• _Problem requirements_:
Pull out every line below that contains the word "will".

Stored items:
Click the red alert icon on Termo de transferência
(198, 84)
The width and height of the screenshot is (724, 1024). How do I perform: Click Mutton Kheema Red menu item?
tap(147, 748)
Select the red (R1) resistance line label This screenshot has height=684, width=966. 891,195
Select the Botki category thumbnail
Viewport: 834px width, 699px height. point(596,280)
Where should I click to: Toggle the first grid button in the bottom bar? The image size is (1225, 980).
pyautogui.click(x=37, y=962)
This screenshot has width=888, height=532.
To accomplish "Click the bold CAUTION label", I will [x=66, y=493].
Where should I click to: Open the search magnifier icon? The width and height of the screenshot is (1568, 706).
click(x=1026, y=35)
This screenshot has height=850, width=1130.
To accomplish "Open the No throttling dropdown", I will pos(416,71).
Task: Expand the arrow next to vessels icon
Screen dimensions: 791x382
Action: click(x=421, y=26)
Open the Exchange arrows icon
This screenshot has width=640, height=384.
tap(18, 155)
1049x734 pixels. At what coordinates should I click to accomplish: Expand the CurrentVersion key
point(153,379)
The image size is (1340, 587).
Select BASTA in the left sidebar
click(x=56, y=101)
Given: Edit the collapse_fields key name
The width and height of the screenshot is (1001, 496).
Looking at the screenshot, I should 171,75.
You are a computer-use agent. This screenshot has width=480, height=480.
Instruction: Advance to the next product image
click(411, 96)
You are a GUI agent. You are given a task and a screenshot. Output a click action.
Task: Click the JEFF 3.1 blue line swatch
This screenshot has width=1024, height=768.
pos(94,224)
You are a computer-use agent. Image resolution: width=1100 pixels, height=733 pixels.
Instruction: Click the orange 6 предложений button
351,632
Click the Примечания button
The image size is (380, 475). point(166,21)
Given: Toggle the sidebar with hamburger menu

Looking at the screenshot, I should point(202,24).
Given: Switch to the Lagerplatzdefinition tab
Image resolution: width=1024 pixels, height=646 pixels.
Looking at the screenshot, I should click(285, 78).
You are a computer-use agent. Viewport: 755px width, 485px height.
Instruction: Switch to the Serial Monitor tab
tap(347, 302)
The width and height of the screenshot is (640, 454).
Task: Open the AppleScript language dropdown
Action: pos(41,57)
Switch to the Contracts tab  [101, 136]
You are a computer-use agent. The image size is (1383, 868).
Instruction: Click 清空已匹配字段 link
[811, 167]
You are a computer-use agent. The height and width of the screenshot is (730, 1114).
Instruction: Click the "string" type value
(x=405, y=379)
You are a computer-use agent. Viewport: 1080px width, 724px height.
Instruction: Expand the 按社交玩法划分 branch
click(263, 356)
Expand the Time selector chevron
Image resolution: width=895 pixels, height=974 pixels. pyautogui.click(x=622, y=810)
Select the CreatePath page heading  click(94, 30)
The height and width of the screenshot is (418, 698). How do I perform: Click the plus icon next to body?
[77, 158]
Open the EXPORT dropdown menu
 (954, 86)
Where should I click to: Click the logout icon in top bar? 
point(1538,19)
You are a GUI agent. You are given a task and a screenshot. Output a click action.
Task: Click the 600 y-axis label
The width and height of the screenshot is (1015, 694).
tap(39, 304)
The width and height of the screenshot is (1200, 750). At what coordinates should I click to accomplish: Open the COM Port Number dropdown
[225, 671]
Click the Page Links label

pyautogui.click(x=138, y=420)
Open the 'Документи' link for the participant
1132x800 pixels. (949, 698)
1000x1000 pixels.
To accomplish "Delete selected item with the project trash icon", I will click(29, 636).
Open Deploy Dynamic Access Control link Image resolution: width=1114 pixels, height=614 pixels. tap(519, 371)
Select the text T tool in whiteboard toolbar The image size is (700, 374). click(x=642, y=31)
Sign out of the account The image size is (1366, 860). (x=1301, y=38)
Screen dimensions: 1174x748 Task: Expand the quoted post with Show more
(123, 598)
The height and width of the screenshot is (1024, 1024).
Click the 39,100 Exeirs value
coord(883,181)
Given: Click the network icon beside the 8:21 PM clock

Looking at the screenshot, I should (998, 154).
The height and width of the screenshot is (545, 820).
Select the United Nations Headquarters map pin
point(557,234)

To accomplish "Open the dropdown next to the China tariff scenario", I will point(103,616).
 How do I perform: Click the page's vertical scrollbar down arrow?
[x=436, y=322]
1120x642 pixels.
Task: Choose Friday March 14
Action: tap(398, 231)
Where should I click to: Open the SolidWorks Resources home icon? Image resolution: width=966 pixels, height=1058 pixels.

• _Output below_:
To accomplish "Click the bold CAUTION label", I will [x=66, y=493].
To accomplish "Open the No throttling dropdown", I will pos(416,71).
To accomplish "Delete selected item with the project trash icon", I will click(29, 636).
To accomplish "Open the dropdown next to the China tariff scenario", I will point(103,616).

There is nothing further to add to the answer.